→ DATA FOR THE TASK
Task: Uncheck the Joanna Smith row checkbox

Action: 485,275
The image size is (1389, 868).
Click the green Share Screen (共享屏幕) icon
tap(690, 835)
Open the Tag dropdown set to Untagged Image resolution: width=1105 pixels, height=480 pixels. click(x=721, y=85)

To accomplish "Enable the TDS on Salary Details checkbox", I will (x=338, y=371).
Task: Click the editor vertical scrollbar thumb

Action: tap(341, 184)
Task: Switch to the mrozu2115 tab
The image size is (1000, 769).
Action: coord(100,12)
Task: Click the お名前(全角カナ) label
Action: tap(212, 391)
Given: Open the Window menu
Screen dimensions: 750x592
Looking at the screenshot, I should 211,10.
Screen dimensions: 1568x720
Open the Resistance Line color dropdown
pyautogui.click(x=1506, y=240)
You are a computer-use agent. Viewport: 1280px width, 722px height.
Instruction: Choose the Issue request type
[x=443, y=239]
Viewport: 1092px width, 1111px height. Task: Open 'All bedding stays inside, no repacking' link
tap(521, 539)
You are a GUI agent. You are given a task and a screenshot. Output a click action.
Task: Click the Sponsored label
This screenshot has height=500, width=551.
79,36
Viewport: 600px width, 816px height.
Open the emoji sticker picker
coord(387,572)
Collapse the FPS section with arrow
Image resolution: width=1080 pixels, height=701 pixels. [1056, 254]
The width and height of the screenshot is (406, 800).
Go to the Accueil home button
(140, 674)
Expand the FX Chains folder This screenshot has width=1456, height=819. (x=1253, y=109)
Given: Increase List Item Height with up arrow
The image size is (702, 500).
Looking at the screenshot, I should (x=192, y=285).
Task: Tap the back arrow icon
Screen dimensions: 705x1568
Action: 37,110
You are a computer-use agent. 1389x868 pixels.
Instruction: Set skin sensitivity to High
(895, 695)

→ TASK OBJECTIVE
Using the records above, write out exactly the lines from the one containing "Viewport: 600px width, 816px height." through the last, and add nothing.

→ OUTPUT FOR THIS EXERCISE
Viewport: 600px width, 816px height.
Open the emoji sticker picker
coord(387,572)
Collapse the FPS section with arrow
Image resolution: width=1080 pixels, height=701 pixels. [1056, 254]
The width and height of the screenshot is (406, 800).
Go to the Accueil home button
(140, 674)
Expand the FX Chains folder This screenshot has width=1456, height=819. (x=1253, y=109)
Given: Increase List Item Height with up arrow
The image size is (702, 500).
Looking at the screenshot, I should (x=192, y=285).
Task: Tap the back arrow icon
Screen dimensions: 705x1568
Action: 37,110
You are a computer-use agent. 1389x868 pixels.
Instruction: Set skin sensitivity to High
(895, 695)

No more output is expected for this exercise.